- **WHAT THE TASK REQUIRES**
In the material below, find the line that contains "Image resolution: width=1024" and the line that contains "645x578 pixels.", then write out exactly those two lines and everything between them.

━━ PROVIDED RECORDS

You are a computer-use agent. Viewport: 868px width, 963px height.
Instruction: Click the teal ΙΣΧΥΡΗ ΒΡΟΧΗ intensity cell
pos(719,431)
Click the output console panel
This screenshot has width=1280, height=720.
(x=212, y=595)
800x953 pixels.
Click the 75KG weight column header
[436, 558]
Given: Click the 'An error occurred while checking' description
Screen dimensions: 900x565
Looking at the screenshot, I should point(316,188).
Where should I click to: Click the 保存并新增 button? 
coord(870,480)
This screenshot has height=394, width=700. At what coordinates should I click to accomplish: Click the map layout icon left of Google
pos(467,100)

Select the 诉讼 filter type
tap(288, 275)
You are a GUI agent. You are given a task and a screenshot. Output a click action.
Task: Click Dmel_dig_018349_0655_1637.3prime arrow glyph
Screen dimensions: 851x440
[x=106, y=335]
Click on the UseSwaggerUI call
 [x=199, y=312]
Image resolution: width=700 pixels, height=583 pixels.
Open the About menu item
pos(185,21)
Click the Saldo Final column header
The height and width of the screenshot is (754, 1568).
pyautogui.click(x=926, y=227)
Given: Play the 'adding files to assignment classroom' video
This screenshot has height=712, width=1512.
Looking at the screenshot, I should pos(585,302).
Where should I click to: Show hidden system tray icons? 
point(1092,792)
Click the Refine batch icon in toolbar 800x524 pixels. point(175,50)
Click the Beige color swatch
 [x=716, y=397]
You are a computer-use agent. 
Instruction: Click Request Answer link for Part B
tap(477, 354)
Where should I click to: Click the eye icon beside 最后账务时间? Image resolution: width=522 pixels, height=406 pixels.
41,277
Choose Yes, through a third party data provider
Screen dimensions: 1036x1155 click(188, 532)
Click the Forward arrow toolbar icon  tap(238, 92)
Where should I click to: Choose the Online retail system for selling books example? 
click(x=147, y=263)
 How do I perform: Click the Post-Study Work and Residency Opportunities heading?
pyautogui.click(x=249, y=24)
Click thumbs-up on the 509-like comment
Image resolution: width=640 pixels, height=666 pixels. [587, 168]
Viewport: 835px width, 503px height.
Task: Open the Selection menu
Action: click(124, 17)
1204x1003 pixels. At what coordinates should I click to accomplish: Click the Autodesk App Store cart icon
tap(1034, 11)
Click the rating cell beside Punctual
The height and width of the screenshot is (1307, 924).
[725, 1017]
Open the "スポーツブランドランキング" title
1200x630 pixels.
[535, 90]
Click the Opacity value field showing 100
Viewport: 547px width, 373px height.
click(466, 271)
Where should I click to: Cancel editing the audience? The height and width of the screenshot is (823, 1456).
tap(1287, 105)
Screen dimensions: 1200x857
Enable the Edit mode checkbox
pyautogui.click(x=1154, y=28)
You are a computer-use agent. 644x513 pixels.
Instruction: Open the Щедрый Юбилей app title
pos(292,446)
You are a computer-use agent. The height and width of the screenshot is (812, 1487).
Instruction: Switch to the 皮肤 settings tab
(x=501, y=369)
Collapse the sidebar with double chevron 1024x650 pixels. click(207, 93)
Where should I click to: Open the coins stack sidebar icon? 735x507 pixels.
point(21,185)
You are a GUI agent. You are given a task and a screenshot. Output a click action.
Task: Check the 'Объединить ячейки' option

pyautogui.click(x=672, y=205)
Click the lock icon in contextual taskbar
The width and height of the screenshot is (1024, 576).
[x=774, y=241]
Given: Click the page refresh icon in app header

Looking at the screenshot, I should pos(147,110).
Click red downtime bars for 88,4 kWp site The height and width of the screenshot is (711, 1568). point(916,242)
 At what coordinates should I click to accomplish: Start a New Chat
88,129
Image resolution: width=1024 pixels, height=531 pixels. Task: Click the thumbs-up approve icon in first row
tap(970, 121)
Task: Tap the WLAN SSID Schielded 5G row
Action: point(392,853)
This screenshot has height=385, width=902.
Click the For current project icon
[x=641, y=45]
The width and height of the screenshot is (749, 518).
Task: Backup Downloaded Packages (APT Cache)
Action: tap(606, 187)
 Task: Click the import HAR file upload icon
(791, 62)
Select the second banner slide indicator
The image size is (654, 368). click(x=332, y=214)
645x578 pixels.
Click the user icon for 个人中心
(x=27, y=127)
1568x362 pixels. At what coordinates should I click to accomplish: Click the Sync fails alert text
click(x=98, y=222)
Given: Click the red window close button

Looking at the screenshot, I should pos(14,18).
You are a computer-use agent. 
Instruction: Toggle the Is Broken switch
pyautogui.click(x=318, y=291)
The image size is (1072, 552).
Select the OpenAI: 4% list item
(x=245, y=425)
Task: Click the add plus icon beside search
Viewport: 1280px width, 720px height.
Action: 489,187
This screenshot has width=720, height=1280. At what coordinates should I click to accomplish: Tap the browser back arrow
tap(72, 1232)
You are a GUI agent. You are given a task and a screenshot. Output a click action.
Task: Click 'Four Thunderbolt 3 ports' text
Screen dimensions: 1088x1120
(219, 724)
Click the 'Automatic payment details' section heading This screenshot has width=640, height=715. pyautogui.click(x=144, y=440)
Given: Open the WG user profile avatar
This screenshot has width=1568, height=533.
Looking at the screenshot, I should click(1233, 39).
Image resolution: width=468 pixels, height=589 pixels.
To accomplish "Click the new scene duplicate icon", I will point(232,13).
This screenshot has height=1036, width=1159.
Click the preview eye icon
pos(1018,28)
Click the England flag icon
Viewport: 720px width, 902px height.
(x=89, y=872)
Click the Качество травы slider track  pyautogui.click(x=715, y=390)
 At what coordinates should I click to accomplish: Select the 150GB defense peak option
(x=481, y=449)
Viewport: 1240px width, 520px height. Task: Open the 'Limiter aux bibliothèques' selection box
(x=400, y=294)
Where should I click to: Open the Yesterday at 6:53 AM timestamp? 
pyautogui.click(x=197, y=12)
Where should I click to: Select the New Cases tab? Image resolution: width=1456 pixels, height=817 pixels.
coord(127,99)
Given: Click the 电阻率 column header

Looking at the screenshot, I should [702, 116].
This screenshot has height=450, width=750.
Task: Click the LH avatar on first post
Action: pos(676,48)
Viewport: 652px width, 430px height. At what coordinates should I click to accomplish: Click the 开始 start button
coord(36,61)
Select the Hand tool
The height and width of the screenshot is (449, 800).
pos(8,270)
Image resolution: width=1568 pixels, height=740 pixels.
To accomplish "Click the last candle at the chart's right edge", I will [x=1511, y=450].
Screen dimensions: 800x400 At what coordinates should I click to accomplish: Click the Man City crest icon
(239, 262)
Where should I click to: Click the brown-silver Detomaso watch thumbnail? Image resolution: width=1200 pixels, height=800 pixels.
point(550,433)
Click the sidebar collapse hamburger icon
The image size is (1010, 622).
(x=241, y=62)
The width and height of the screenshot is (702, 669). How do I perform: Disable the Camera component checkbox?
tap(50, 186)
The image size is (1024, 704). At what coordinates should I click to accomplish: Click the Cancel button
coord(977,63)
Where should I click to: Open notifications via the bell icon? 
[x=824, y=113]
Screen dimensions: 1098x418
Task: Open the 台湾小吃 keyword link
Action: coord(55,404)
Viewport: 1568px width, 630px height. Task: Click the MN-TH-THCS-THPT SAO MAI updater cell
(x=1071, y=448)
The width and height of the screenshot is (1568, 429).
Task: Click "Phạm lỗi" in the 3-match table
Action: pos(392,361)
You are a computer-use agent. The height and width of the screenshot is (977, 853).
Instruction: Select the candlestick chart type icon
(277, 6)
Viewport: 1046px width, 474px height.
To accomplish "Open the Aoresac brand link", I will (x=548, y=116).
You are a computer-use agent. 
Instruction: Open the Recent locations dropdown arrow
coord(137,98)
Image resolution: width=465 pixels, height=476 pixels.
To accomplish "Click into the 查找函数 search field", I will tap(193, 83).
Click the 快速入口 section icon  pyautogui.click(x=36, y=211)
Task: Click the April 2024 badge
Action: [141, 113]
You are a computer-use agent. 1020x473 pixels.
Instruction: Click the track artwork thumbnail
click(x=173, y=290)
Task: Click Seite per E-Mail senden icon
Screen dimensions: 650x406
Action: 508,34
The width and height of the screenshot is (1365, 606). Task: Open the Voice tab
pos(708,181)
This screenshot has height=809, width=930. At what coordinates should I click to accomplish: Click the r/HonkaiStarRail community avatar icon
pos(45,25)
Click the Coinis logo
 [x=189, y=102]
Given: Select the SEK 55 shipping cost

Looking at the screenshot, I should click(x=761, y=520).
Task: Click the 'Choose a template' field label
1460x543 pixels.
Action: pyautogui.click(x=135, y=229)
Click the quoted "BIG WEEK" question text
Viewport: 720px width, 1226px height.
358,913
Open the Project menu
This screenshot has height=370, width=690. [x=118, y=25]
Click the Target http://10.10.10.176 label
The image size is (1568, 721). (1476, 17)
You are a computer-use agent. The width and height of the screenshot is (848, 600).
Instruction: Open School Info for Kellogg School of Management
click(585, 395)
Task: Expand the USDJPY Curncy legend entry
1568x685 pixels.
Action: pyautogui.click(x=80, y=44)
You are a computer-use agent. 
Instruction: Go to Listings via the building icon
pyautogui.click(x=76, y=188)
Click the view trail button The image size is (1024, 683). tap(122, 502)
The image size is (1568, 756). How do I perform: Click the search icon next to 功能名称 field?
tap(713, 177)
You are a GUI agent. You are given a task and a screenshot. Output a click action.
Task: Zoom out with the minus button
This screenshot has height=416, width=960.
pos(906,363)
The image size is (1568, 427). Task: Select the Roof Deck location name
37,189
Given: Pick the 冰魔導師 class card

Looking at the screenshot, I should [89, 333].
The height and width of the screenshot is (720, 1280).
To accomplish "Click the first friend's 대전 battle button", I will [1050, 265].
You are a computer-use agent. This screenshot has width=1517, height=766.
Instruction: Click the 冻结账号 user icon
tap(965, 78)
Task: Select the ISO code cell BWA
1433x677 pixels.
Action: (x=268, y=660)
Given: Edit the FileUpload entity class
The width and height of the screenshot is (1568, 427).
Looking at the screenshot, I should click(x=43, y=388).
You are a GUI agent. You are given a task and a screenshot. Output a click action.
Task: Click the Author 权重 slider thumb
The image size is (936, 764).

━━━━

- **WRITTEN RESPONSE**
Image resolution: width=1024 pixels, height=531 pixels. Task: Click the thumbs-up approve icon in first row
tap(970, 121)
Task: Tap the WLAN SSID Schielded 5G row
Action: point(392,853)
This screenshot has height=385, width=902.
Click the For current project icon
[x=641, y=45]
The width and height of the screenshot is (749, 518).
Task: Backup Downloaded Packages (APT Cache)
Action: tap(606, 187)
 Task: Click the import HAR file upload icon
(791, 62)
Select the second banner slide indicator
The image size is (654, 368). click(x=332, y=214)
645x578 pixels.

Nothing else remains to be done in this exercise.